Josie nodded. “Yes, exactly! I kept thinking that Ella Purdue was really Lydia using a fake name, becoming a patient of Jeremy Rafferty, and blackmailing him, but what could a grown woman possibly use as blackmail? Rafferty was widowed.”

“A sexual assault allegation?” Mettner suggested. “Maybe she threatened to go public and lie and say he had sexually abused her?”

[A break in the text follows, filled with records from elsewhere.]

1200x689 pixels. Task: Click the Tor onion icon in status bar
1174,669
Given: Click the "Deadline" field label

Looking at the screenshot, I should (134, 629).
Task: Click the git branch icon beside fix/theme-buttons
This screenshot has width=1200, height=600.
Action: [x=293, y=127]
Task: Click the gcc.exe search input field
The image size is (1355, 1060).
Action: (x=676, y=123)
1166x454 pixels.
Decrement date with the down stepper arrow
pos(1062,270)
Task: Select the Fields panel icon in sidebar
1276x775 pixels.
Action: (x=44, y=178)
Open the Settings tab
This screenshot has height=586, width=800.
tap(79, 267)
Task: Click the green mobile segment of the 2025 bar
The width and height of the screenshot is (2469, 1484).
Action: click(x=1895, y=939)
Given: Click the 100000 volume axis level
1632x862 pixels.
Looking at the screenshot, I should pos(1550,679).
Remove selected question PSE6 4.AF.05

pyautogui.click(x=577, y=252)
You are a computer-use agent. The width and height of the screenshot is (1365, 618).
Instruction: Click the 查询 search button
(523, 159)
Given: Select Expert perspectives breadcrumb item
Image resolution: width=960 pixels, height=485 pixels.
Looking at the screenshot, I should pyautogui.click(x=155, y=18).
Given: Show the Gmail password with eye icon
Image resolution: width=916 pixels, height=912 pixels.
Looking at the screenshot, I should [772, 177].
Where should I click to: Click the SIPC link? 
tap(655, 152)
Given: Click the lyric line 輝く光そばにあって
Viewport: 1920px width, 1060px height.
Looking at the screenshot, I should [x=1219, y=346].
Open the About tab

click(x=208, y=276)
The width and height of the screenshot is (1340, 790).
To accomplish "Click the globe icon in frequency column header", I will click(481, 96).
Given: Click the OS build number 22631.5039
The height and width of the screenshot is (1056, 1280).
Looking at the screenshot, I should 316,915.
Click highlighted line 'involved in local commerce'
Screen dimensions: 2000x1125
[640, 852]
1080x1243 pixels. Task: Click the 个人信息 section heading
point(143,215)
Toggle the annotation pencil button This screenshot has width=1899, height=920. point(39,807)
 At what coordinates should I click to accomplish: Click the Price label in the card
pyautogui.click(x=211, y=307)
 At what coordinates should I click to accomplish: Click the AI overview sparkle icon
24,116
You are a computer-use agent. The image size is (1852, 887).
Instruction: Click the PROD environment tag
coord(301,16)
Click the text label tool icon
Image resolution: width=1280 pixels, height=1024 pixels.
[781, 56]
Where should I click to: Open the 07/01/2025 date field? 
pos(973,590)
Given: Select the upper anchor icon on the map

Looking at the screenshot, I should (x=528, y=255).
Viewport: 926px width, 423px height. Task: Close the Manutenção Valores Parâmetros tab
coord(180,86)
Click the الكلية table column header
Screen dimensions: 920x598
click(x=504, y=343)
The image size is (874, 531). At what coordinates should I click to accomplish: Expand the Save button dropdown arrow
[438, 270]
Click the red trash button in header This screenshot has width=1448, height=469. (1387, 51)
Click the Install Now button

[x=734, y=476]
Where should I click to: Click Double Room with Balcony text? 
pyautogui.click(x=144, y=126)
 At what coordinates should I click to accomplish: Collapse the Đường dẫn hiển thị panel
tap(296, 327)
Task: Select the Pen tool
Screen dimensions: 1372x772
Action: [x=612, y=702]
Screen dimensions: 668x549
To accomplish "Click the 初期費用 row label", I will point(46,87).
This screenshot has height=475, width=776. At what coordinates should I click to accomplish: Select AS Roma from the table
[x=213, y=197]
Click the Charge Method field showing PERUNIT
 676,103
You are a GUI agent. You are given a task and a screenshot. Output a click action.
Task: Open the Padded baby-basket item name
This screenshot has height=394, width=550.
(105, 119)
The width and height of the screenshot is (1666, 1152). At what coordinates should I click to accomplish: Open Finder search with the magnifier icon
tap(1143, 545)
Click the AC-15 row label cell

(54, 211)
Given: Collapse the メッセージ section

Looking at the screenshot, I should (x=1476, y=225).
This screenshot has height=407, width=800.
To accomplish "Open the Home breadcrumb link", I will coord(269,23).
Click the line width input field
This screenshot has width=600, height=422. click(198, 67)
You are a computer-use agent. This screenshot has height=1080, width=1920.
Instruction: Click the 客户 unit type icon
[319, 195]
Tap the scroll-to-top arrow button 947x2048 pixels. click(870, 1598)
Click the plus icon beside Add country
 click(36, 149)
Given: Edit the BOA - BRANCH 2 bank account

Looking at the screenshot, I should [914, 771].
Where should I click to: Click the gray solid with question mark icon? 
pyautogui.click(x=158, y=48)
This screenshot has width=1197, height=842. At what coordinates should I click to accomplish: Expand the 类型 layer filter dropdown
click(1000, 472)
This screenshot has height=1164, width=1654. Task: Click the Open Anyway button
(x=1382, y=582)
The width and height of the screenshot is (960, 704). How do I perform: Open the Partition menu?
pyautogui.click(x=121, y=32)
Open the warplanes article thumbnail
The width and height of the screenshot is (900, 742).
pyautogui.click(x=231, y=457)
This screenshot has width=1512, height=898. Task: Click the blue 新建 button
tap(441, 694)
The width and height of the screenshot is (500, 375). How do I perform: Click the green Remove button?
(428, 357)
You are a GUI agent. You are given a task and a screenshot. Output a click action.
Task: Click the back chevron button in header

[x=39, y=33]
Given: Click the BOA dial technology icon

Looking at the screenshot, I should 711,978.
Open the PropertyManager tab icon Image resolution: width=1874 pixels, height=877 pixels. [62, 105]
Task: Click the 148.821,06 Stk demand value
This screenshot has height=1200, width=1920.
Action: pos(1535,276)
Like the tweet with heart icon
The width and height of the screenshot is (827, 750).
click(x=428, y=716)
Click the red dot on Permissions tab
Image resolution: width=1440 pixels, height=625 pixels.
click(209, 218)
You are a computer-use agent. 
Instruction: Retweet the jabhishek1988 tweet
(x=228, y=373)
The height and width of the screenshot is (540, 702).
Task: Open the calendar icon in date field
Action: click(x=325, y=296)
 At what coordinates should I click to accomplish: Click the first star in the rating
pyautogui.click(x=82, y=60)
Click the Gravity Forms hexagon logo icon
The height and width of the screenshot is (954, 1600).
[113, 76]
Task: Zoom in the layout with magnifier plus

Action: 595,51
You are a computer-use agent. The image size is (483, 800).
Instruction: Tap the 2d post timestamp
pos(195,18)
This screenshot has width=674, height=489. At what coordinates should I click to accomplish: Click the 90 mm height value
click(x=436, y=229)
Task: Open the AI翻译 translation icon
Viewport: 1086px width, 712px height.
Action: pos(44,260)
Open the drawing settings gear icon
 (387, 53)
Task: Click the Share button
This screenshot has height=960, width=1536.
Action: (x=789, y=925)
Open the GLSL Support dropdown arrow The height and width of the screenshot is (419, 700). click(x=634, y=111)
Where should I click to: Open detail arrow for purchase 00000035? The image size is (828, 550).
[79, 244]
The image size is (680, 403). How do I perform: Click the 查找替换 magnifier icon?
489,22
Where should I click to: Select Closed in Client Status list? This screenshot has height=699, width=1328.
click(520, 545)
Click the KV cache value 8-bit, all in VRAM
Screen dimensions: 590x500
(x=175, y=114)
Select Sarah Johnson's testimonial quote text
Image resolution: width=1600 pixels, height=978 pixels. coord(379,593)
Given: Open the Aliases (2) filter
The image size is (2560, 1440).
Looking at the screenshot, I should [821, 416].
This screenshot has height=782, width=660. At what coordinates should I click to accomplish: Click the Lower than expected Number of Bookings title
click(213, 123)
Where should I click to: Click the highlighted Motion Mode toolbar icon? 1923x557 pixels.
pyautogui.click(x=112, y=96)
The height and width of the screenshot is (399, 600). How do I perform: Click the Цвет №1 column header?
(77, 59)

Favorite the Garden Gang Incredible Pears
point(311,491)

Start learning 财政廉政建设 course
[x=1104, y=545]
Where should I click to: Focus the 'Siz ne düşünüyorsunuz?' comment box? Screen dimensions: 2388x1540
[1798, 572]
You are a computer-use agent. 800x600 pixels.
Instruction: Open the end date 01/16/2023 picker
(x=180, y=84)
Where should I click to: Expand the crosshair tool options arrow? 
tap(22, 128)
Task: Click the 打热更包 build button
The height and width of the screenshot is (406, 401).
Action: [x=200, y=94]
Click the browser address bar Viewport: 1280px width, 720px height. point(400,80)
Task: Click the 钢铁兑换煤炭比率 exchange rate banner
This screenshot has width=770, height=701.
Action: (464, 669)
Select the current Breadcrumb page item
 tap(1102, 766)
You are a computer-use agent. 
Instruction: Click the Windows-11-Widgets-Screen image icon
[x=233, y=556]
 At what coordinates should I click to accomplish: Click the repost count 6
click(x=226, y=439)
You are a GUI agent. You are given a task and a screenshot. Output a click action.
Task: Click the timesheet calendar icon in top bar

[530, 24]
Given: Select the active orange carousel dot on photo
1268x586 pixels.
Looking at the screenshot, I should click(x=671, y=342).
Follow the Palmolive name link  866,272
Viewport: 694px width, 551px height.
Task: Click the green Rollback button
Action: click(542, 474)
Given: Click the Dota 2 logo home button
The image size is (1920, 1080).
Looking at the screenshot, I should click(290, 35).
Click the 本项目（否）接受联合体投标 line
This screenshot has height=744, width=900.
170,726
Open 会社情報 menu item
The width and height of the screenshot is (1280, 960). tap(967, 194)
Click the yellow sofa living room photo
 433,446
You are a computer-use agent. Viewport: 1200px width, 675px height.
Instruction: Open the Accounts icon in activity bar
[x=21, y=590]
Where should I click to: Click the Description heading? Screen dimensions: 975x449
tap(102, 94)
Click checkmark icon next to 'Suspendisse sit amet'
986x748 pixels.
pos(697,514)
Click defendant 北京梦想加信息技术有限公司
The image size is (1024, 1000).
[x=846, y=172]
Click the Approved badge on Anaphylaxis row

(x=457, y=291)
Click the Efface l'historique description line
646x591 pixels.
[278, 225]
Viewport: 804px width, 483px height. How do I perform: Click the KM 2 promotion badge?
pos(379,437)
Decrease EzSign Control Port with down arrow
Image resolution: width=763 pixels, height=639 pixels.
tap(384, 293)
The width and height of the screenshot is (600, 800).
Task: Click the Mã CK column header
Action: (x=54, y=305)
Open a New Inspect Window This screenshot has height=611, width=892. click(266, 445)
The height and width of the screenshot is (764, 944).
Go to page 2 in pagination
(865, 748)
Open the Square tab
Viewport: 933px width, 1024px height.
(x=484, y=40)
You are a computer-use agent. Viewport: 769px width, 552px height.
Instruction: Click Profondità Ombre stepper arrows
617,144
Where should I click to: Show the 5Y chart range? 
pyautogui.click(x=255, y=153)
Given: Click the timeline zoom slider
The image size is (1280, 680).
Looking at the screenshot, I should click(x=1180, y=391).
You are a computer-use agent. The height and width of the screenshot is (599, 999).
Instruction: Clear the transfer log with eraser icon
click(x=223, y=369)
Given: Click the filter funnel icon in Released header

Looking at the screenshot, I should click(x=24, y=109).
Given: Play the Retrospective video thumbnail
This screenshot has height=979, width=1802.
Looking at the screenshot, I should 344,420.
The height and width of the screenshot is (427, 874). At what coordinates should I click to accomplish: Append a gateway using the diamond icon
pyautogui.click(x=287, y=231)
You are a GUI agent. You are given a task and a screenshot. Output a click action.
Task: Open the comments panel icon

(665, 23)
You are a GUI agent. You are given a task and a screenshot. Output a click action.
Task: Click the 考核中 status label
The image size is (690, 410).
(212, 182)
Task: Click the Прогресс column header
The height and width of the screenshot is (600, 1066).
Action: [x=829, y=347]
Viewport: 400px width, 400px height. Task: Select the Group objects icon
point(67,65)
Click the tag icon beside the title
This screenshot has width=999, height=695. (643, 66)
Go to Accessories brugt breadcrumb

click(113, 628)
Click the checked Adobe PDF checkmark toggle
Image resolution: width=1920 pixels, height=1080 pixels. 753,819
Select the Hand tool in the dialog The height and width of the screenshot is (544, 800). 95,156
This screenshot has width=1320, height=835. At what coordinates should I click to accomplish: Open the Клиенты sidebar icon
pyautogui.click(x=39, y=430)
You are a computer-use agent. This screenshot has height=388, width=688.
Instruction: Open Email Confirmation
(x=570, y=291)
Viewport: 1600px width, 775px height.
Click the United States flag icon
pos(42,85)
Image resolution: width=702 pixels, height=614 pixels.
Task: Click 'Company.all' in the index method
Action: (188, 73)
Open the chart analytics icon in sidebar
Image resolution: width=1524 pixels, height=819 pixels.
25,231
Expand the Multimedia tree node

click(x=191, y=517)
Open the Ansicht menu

“No,” said Josie. “I mean, yeah, that would make sense, but I don’t think that Lydia would have had time for all that. Also, she wouldn’t want to bring that kind of attention to herself because it might taint her in the minds of future husbands. Plus, like I said, Hugo would have needed the money.”

“He made one of the girls become Jeremy Rafferty’s patient,” Noah said.





Forty-One





The sentence hung in the air. The many cups of coffee Josie had consumed that morning burned the lining of her stomach. She tried to imagine Amber or Eden as teenage girls being made to lie to and manipulate much older men.